100 Greatest Songs of the 80’s #9 The Cure – A Forest

Released : 1980

Sometimes artists build a complex mythology around themselves – witness the vast hauntology universe assembled around Boards of Canada for example – or alternatively they have it built for them, as in the case of Joy Division, or Jeff Buckley.

The Cure are a British institution, emerging during the post punk era, outlasting many of their contemporaries despite the potentially fatal Buzzcocks-esque typecasting of early single Boys Don’t Cry. Their second album Seventeen Seconds was the first step; having moved from a trio to a quartet with the additions of Simon Gallup on bass and Matthieu Hartley on keyboards, in it many of their early tokens were at once lost to another country.

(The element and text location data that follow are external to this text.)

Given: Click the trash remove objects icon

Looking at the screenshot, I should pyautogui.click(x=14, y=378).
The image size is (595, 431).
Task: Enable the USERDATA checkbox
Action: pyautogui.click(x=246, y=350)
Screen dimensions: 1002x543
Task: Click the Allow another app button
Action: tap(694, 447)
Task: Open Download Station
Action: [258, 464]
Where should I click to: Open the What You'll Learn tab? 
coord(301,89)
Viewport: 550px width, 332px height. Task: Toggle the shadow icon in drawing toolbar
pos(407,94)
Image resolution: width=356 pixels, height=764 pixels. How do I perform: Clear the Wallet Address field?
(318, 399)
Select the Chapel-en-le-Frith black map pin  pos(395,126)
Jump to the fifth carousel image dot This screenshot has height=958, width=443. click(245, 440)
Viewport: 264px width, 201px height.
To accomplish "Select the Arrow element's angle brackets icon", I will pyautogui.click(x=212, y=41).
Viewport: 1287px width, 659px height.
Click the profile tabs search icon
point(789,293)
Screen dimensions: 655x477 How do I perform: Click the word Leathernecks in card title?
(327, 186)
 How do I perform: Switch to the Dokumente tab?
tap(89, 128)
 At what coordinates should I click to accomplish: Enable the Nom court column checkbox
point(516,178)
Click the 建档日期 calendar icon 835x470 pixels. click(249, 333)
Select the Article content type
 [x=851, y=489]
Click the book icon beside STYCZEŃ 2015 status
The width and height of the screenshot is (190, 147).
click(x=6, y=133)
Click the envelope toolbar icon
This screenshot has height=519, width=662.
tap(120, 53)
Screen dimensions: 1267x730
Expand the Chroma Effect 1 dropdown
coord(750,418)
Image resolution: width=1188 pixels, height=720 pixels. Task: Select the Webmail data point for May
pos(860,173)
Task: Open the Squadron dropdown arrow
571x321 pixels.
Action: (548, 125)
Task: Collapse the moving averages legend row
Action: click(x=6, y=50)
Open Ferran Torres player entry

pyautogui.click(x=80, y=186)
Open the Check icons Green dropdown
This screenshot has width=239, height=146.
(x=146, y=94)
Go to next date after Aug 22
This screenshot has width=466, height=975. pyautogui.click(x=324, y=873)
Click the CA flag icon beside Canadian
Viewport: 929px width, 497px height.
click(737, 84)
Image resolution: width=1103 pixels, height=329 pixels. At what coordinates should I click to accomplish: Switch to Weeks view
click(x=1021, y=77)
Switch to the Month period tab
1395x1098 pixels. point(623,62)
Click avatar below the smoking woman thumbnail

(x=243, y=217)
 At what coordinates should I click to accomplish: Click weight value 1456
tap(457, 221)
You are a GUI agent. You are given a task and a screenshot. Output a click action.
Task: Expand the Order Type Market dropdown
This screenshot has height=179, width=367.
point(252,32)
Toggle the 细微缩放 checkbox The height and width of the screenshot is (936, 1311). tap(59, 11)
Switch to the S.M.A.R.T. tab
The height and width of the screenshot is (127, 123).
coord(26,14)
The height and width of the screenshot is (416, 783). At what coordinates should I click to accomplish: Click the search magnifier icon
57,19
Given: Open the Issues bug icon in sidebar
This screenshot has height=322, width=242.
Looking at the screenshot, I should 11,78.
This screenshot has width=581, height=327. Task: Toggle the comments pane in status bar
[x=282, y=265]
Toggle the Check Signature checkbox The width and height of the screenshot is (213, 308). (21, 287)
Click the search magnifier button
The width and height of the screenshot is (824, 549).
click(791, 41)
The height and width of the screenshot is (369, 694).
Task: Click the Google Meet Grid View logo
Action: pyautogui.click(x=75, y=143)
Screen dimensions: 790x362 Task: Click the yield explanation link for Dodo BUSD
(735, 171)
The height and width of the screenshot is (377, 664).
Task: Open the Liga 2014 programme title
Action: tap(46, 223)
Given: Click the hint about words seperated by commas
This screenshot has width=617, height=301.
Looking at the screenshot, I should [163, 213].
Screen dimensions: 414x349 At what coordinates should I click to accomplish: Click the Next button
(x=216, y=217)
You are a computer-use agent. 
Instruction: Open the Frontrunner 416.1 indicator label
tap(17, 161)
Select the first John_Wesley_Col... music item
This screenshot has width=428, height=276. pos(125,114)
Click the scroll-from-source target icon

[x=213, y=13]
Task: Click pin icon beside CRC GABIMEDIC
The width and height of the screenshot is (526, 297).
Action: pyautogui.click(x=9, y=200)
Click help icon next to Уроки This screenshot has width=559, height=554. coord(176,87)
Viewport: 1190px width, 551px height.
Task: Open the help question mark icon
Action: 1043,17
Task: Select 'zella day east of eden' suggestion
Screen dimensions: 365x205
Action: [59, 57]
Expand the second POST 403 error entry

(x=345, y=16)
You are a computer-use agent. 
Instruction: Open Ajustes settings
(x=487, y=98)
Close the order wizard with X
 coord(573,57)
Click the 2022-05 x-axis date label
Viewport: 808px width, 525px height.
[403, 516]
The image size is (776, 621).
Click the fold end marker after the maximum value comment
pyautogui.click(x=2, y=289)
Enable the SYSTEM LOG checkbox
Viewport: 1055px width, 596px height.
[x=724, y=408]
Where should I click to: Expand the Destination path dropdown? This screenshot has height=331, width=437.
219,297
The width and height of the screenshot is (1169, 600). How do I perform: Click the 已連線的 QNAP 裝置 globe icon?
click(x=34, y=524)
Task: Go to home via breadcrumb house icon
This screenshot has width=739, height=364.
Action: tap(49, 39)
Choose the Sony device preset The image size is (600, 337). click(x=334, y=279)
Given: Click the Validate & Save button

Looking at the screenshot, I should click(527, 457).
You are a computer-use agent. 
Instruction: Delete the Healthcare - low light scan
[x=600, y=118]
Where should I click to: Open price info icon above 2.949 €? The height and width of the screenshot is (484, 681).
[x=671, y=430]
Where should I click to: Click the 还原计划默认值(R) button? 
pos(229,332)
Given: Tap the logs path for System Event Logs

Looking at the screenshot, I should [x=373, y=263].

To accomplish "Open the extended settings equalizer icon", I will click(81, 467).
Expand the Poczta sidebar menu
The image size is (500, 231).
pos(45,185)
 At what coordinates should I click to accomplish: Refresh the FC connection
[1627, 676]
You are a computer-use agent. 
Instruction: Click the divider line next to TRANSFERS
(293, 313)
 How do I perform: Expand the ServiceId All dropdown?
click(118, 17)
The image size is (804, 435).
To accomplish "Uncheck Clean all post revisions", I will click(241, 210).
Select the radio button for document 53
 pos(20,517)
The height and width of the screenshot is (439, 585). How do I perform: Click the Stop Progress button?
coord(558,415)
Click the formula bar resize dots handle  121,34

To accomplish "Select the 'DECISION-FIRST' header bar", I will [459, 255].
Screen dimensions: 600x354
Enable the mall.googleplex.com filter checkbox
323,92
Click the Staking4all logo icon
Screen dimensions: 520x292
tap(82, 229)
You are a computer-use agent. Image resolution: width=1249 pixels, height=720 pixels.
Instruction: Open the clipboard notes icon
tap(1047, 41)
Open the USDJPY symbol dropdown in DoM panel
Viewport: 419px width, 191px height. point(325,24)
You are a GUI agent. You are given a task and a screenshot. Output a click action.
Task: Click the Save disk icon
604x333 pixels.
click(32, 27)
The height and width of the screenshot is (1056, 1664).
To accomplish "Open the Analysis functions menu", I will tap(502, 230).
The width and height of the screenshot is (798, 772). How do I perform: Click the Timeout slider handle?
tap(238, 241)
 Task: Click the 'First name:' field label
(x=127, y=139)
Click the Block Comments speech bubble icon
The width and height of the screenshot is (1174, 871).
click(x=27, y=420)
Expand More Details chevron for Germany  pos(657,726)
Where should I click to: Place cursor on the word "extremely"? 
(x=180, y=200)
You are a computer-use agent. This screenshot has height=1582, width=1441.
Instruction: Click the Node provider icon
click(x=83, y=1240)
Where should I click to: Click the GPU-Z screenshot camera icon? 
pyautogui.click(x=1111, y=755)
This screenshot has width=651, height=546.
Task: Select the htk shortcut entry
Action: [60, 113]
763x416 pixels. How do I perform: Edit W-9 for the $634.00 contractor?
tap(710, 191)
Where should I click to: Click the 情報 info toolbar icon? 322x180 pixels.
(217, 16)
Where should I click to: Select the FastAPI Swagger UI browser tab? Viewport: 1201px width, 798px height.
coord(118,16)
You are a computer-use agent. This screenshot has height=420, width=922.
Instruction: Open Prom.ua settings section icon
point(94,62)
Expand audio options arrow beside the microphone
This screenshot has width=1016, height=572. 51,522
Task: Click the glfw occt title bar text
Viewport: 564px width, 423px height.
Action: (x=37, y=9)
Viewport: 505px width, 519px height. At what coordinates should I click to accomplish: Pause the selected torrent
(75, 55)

There are a million online interpretations of what the lyrics to A Forest mean, a measure of how much it’s ghostly themes of abandonment and disorientation have affected the senses of those hearing it. These feelings are exacerbated by the chilly, horror-movie esque synths, the effects smothered voice of singer Robert Smith and Gallup’s claustrophobic bass. And it was this post modern witchery that became the cornerstone on which their enduring popularity would be built: asked about the words later, Smith, displaying his usual hairbursh free sangfroid, would only say “It’s about a forest”.